Exercise objective:
Look through the material below. Copy each line that contains the string "cell".

═══ Records shown ═══

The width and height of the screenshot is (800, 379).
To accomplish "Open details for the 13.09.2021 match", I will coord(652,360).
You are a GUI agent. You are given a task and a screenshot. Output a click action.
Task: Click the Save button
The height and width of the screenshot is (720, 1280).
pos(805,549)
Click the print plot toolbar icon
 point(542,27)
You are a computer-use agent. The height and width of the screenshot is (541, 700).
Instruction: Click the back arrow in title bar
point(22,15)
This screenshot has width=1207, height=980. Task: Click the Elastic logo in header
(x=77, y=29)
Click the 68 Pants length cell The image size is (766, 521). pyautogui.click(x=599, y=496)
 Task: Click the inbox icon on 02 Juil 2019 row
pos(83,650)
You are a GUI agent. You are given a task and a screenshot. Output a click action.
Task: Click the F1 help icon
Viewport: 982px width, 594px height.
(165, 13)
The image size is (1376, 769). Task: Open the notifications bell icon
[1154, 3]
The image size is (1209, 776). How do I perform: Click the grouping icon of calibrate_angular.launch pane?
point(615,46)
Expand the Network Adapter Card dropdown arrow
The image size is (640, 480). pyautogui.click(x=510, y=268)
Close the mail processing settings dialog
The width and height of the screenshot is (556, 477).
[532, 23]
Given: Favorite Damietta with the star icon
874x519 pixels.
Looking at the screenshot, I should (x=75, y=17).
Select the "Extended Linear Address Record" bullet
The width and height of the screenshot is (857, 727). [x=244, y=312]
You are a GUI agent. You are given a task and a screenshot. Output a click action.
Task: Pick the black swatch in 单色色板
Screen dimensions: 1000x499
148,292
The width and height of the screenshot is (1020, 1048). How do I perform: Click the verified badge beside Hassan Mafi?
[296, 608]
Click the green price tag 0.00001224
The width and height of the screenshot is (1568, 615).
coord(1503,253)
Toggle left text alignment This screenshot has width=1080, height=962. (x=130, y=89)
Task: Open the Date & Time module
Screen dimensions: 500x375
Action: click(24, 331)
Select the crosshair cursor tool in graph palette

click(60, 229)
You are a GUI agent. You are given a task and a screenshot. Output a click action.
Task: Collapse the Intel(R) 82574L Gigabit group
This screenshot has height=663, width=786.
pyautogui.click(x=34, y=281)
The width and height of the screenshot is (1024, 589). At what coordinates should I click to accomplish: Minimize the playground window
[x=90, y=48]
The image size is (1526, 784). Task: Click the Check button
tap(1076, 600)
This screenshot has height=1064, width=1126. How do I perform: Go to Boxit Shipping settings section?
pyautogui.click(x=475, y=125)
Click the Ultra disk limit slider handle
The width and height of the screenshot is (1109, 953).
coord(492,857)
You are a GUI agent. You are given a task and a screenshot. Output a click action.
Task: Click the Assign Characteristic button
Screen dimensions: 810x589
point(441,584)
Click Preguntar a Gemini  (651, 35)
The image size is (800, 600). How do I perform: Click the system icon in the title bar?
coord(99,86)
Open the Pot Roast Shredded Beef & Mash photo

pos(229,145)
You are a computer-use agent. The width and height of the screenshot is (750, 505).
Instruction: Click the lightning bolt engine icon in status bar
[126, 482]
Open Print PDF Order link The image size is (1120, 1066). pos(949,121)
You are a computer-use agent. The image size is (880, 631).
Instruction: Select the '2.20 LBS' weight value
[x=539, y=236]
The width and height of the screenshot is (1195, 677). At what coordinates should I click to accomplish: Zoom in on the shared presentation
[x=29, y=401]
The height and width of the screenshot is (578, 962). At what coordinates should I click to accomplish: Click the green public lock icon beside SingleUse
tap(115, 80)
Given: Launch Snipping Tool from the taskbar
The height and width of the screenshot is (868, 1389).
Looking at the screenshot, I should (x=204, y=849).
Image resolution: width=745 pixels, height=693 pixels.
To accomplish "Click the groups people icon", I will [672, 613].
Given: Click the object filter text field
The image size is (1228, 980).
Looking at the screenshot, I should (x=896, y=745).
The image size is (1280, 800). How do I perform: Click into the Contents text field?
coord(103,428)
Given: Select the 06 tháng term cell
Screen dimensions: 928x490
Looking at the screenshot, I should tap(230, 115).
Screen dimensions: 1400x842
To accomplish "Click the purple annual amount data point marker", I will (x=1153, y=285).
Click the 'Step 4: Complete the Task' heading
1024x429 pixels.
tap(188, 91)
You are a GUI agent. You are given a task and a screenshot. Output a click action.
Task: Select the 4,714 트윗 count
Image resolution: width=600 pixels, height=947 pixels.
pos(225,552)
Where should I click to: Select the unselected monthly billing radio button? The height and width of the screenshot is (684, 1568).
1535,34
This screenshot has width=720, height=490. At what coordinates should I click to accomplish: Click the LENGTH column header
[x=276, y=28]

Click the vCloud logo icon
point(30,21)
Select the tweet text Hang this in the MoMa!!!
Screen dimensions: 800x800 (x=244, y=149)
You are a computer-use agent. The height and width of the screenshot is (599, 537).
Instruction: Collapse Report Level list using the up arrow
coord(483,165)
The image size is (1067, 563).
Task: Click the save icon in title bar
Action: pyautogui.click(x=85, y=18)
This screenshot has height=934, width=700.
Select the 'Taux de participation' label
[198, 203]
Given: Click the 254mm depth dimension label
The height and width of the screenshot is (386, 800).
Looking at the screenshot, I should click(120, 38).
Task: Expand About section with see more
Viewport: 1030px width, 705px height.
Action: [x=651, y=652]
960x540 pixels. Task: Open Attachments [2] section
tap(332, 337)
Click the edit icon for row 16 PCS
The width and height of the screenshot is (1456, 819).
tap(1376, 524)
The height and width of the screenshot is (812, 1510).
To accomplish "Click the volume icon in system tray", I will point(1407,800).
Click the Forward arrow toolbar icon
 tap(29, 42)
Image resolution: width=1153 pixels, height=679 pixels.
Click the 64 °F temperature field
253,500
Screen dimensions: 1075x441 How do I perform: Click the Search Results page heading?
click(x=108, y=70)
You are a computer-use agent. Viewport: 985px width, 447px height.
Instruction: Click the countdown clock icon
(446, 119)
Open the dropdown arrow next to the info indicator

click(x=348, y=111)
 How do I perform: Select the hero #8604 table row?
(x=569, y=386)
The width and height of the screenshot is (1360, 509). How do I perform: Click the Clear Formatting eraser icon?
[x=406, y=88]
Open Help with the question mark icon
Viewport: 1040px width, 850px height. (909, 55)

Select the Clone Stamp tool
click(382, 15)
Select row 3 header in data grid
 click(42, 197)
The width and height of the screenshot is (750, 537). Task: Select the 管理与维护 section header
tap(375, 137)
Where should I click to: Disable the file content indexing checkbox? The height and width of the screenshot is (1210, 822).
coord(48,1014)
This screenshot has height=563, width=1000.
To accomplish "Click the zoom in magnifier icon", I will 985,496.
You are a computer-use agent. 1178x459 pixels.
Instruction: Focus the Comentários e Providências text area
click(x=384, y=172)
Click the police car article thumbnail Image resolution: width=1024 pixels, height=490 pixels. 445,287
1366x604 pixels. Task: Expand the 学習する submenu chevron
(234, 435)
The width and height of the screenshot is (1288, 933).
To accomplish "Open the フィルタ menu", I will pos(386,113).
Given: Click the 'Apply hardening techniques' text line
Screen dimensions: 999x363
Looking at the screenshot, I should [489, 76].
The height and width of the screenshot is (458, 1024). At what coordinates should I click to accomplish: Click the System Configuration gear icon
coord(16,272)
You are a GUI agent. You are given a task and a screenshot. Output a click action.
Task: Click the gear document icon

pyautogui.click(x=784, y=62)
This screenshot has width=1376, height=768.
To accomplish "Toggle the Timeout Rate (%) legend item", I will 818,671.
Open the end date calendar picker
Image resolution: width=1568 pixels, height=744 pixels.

═══

Answer space:
Click the 68 Pants length cell The image size is (766, 521). pyautogui.click(x=599, y=496)
Given: Select the 06 tháng term cell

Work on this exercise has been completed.